(Recorded data)
═══

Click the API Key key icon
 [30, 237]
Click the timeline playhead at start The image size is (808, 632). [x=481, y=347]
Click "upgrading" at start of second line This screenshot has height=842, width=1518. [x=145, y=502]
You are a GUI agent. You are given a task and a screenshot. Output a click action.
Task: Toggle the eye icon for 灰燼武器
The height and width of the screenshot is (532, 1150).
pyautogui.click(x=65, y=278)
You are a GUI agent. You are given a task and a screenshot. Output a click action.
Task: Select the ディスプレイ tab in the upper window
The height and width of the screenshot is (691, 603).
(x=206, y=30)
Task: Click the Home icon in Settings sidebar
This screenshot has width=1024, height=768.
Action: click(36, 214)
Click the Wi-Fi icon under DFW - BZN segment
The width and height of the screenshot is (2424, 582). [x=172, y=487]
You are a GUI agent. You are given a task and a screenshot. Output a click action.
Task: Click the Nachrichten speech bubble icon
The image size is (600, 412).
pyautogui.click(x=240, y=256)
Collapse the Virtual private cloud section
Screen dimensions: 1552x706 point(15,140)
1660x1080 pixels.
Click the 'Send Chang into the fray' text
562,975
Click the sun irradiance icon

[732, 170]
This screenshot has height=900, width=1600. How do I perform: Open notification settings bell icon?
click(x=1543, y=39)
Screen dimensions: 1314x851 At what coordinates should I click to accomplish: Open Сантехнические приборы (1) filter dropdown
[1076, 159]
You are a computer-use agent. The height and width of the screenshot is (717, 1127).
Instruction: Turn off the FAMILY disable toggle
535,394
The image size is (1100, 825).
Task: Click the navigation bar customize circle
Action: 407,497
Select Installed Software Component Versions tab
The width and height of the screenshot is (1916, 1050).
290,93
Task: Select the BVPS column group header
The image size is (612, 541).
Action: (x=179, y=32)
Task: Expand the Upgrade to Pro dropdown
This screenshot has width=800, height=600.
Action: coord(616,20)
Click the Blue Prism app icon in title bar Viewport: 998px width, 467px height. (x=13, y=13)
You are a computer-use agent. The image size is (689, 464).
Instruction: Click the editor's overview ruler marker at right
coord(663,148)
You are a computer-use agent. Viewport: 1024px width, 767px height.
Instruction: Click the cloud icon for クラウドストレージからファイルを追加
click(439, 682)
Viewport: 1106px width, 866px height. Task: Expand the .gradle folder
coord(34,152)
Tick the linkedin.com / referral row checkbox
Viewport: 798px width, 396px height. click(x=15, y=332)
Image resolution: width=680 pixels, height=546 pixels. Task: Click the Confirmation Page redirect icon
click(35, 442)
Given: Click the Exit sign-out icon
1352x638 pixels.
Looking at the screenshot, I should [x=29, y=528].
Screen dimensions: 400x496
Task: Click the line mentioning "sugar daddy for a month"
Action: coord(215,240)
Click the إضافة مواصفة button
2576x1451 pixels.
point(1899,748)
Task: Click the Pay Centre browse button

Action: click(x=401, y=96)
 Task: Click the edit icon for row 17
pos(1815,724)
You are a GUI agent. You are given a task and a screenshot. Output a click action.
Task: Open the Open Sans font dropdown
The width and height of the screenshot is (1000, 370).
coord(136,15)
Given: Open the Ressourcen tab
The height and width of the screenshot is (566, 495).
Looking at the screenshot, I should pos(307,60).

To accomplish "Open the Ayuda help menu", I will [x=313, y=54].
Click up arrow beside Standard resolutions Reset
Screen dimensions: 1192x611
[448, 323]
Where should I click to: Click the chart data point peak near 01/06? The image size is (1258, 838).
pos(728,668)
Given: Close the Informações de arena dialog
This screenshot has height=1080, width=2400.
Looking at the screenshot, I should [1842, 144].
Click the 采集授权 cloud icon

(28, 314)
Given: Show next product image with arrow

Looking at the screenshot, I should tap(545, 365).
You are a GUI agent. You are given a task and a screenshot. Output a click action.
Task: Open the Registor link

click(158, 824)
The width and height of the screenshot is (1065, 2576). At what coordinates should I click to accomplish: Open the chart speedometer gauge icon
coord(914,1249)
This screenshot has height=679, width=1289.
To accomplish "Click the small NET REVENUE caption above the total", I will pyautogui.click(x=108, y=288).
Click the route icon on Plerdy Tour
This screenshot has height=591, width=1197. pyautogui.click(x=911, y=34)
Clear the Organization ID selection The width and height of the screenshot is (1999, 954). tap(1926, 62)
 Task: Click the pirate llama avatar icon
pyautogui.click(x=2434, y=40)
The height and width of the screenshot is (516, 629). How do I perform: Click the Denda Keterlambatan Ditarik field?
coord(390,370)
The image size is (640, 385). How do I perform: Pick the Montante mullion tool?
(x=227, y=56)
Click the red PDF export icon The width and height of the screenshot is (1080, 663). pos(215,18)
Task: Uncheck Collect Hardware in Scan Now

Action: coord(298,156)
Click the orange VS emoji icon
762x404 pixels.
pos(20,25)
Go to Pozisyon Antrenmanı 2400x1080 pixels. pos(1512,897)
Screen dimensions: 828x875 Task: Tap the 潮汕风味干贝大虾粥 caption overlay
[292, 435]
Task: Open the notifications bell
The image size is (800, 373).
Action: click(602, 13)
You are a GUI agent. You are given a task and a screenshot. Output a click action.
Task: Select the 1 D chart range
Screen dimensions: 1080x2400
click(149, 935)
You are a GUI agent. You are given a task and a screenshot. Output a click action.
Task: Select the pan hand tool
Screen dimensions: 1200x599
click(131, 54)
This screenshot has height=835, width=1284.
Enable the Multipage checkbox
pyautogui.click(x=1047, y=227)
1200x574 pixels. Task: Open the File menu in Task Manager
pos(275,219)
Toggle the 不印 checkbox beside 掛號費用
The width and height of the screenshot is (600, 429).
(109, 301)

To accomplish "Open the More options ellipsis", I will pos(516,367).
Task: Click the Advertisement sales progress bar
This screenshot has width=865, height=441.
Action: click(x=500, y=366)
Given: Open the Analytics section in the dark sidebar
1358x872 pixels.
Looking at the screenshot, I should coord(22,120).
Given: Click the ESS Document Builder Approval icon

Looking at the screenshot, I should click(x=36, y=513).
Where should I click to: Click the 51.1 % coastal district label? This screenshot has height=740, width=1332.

═══

● **Task**
Retype the records above in full, exactly as they appear.

● **Response to this exercise**
Click the API Key key icon
 [30, 237]
Click the timeline playhead at start The image size is (808, 632). [x=481, y=347]
Click "upgrading" at start of second line This screenshot has height=842, width=1518. [x=145, y=502]
You are a GUI agent. You are given a task and a screenshot. Output a click action.
Task: Toggle the eye icon for 灰燼武器
The height and width of the screenshot is (532, 1150).
pyautogui.click(x=65, y=278)
You are a GUI agent. You are given a task and a screenshot. Output a click action.
Task: Select the ディスプレイ tab in the upper window
The height and width of the screenshot is (691, 603).
(x=206, y=30)
Task: Click the Home icon in Settings sidebar
This screenshot has width=1024, height=768.
Action: click(36, 214)
Click the Wi-Fi icon under DFW - BZN segment
The width and height of the screenshot is (2424, 582). [x=172, y=487]
You are a GUI agent. You are given a task and a screenshot. Output a click action.
Task: Click the Nachrichten speech bubble icon
The image size is (600, 412).
pyautogui.click(x=240, y=256)
Collapse the Virtual private cloud section
Screen dimensions: 1552x706 point(15,140)
1660x1080 pixels.
Click the 'Send Chang into the fray' text
562,975
Click the sun irradiance icon

[732, 170]
This screenshot has height=900, width=1600. How do I perform: Open notification settings bell icon?
click(x=1543, y=39)
Screen dimensions: 1314x851 At what coordinates should I click to accomplish: Open Сантехнические приборы (1) filter dropdown
[1076, 159]
You are a computer-use agent. The height and width of the screenshot is (717, 1127).
Instruction: Turn off the FAMILY disable toggle
535,394
The image size is (1100, 825).
Task: Click the navigation bar customize circle
Action: 407,497
Select Installed Software Component Versions tab
The width and height of the screenshot is (1916, 1050).
290,93
Task: Select the BVPS column group header
The image size is (612, 541).
Action: (x=179, y=32)
Task: Expand the Upgrade to Pro dropdown
This screenshot has width=800, height=600.
Action: coord(616,20)
Click the Blue Prism app icon in title bar Viewport: 998px width, 467px height. (x=13, y=13)
You are a computer-use agent. The image size is (689, 464).
Instruction: Click the editor's overview ruler marker at right
coord(663,148)
You are a computer-use agent. Viewport: 1024px width, 767px height.
Instruction: Click the cloud icon for クラウドストレージからファイルを追加
click(439, 682)
Viewport: 1106px width, 866px height. Task: Expand the .gradle folder
coord(34,152)
Tick the linkedin.com / referral row checkbox
Viewport: 798px width, 396px height. click(x=15, y=332)
Image resolution: width=680 pixels, height=546 pixels. Task: Click the Confirmation Page redirect icon
click(35, 442)
Given: Click the Exit sign-out icon
1352x638 pixels.
Looking at the screenshot, I should [x=29, y=528].
Screen dimensions: 400x496
Task: Click the line mentioning "sugar daddy for a month"
Action: coord(215,240)
Click the إضافة مواصفة button
2576x1451 pixels.
point(1899,748)
Task: Click the Pay Centre browse button

Action: click(x=401, y=96)
 Task: Click the edit icon for row 17
pos(1815,724)
You are a GUI agent. You are given a task and a screenshot. Output a click action.
Task: Open the Open Sans font dropdown
The width and height of the screenshot is (1000, 370).
coord(136,15)
Given: Open the Ressourcen tab
The height and width of the screenshot is (566, 495).
Looking at the screenshot, I should pos(307,60).

To accomplish "Open the Ayuda help menu", I will [x=313, y=54].
Click up arrow beside Standard resolutions Reset
Screen dimensions: 1192x611
[448, 323]
Where should I click to: Click the chart data point peak near 01/06? The image size is (1258, 838).
pos(728,668)
Given: Close the Informações de arena dialog
This screenshot has height=1080, width=2400.
Looking at the screenshot, I should [1842, 144].
Click the 采集授权 cloud icon

(28, 314)
Given: Show next product image with arrow

Looking at the screenshot, I should tap(545, 365).
You are a GUI agent. You are given a task and a screenshot. Output a click action.
Task: Open the Registor link

click(158, 824)
The width and height of the screenshot is (1065, 2576). At what coordinates should I click to accomplish: Open the chart speedometer gauge icon
coord(914,1249)
This screenshot has height=679, width=1289.
To accomplish "Click the small NET REVENUE caption above the total", I will pyautogui.click(x=108, y=288).
Click the route icon on Plerdy Tour
This screenshot has height=591, width=1197. pyautogui.click(x=911, y=34)
Clear the Organization ID selection The width and height of the screenshot is (1999, 954). tap(1926, 62)
 Task: Click the pirate llama avatar icon
pyautogui.click(x=2434, y=40)
The height and width of the screenshot is (516, 629). How do I perform: Click the Denda Keterlambatan Ditarik field?
coord(390,370)
The image size is (640, 385). How do I perform: Pick the Montante mullion tool?
(x=227, y=56)
Click the red PDF export icon The width and height of the screenshot is (1080, 663). pos(215,18)
Task: Uncheck Collect Hardware in Scan Now

Action: coord(298,156)
Click the orange VS emoji icon
762x404 pixels.
pos(20,25)
Go to Pozisyon Antrenmanı 2400x1080 pixels. pos(1512,897)
Screen dimensions: 828x875 Task: Tap the 潮汕风味干贝大虾粥 caption overlay
[292, 435]
Task: Open the notifications bell
The image size is (800, 373).
Action: click(602, 13)
You are a GUI agent. You are given a task and a screenshot. Output a click action.
Task: Select the 1 D chart range
Screen dimensions: 1080x2400
click(149, 935)
You are a GUI agent. You are given a task and a screenshot. Output a click action.
Task: Select the pan hand tool
Screen dimensions: 1200x599
click(131, 54)
This screenshot has height=835, width=1284.
Enable the Multipage checkbox
pyautogui.click(x=1047, y=227)
1200x574 pixels. Task: Open the File menu in Task Manager
pos(275,219)
Toggle the 不印 checkbox beside 掛號費用
The width and height of the screenshot is (600, 429).
(109, 301)

To accomplish "Open the More options ellipsis", I will pos(516,367).
Task: Click the Advertisement sales progress bar
This screenshot has width=865, height=441.
Action: click(x=500, y=366)
Given: Open the Analytics section in the dark sidebar
1358x872 pixels.
Looking at the screenshot, I should coord(22,120).
Given: Click the ESS Document Builder Approval icon

Looking at the screenshot, I should click(x=36, y=513).
Where should I click to: Click the 51.1 % coastal district label? This screenshot has height=740, width=1332.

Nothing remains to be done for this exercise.